[Items from a dataset]
▼▼▼

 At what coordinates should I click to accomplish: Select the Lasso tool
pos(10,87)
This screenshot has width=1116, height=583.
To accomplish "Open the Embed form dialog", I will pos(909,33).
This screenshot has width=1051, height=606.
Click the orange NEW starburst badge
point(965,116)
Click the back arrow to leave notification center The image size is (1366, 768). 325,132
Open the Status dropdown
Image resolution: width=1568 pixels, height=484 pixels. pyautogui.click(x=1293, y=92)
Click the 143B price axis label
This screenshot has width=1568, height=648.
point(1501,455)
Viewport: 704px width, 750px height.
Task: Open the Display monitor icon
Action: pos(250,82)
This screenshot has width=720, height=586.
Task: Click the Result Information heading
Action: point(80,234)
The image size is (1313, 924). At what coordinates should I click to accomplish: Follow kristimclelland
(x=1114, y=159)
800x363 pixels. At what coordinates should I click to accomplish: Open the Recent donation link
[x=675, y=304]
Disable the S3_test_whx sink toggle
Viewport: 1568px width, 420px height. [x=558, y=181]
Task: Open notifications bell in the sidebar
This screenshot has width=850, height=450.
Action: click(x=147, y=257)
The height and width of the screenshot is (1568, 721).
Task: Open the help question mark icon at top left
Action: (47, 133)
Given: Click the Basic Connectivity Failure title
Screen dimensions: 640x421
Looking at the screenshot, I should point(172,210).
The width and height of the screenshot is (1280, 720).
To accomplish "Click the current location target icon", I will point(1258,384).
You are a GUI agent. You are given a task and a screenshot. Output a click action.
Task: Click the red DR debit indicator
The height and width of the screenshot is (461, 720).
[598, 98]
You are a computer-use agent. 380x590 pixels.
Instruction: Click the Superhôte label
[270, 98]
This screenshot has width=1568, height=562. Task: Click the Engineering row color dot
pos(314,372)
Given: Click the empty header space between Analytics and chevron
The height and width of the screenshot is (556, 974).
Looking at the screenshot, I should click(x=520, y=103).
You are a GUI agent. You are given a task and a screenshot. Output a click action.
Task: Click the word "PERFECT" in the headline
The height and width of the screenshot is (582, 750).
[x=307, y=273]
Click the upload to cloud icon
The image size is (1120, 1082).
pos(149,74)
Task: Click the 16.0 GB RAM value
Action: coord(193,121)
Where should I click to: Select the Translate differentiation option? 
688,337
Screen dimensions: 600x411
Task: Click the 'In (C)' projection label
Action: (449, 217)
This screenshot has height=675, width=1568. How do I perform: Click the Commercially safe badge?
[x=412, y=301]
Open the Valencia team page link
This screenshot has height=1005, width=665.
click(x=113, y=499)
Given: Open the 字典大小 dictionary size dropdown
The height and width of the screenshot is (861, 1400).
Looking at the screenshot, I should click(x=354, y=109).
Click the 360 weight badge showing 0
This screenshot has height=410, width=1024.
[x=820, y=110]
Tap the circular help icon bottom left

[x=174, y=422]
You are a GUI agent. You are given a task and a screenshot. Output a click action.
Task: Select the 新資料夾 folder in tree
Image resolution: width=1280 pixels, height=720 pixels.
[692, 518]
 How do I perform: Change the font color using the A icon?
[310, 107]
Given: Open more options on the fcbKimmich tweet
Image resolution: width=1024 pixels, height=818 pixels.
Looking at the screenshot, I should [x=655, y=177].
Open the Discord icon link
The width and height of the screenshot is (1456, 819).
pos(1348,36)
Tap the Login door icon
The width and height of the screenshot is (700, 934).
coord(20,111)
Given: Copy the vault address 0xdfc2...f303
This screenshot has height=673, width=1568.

▲▲▲

What is required - Reproduce every line above. Keep it exact.

Exercise response -
 At what coordinates should I click to accomplish: Select the Lasso tool
pos(10,87)
This screenshot has width=1116, height=583.
To accomplish "Open the Embed form dialog", I will pos(909,33).
This screenshot has width=1051, height=606.
Click the orange NEW starburst badge
point(965,116)
Click the back arrow to leave notification center The image size is (1366, 768). 325,132
Open the Status dropdown
Image resolution: width=1568 pixels, height=484 pixels. pyautogui.click(x=1293, y=92)
Click the 143B price axis label
This screenshot has width=1568, height=648.
point(1501,455)
Viewport: 704px width, 750px height.
Task: Open the Display monitor icon
Action: pos(250,82)
This screenshot has width=720, height=586.
Task: Click the Result Information heading
Action: point(80,234)
The image size is (1313, 924). At what coordinates should I click to accomplish: Follow kristimclelland
(x=1114, y=159)
800x363 pixels. At what coordinates should I click to accomplish: Open the Recent donation link
[x=675, y=304]
Disable the S3_test_whx sink toggle
Viewport: 1568px width, 420px height. [x=558, y=181]
Task: Open notifications bell in the sidebar
This screenshot has width=850, height=450.
Action: click(x=147, y=257)
The height and width of the screenshot is (1568, 721).
Task: Open the help question mark icon at top left
Action: (47, 133)
Given: Click the Basic Connectivity Failure title
Screen dimensions: 640x421
Looking at the screenshot, I should point(172,210).
The width and height of the screenshot is (1280, 720).
To accomplish "Click the current location target icon", I will point(1258,384).
You are a GUI agent. You are given a task and a screenshot. Output a click action.
Task: Click the red DR debit indicator
The height and width of the screenshot is (461, 720).
[598, 98]
You are a computer-use agent. 380x590 pixels.
Instruction: Click the Superhôte label
[270, 98]
This screenshot has width=1568, height=562. Task: Click the Engineering row color dot
pos(314,372)
Given: Click the empty header space between Analytics and chevron
The height and width of the screenshot is (556, 974).
Looking at the screenshot, I should click(x=520, y=103).
You are a GUI agent. You are given a task and a screenshot. Output a click action.
Task: Click the word "PERFECT" in the headline
The height and width of the screenshot is (582, 750).
[x=307, y=273]
Click the upload to cloud icon
The image size is (1120, 1082).
pos(149,74)
Task: Click the 16.0 GB RAM value
Action: coord(193,121)
Where should I click to: Select the Translate differentiation option? 
688,337
Screen dimensions: 600x411
Task: Click the 'In (C)' projection label
Action: (449, 217)
This screenshot has height=675, width=1568. How do I perform: Click the Commercially safe badge?
[x=412, y=301]
Open the Valencia team page link
This screenshot has height=1005, width=665.
click(x=113, y=499)
Given: Open the 字典大小 dictionary size dropdown
The height and width of the screenshot is (861, 1400).
Looking at the screenshot, I should click(x=354, y=109).
Click the 360 weight badge showing 0
This screenshot has height=410, width=1024.
[x=820, y=110]
Tap the circular help icon bottom left

[x=174, y=422]
You are a GUI agent. You are given a task and a screenshot. Output a click action.
Task: Select the 新資料夾 folder in tree
Image resolution: width=1280 pixels, height=720 pixels.
[692, 518]
 How do I perform: Change the font color using the A icon?
[310, 107]
Given: Open more options on the fcbKimmich tweet
Image resolution: width=1024 pixels, height=818 pixels.
Looking at the screenshot, I should [x=655, y=177].
Open the Discord icon link
The width and height of the screenshot is (1456, 819).
pos(1348,36)
Tap the Login door icon
The width and height of the screenshot is (700, 934).
coord(20,111)
Given: Copy the vault address 0xdfc2...f303
This screenshot has height=673, width=1568.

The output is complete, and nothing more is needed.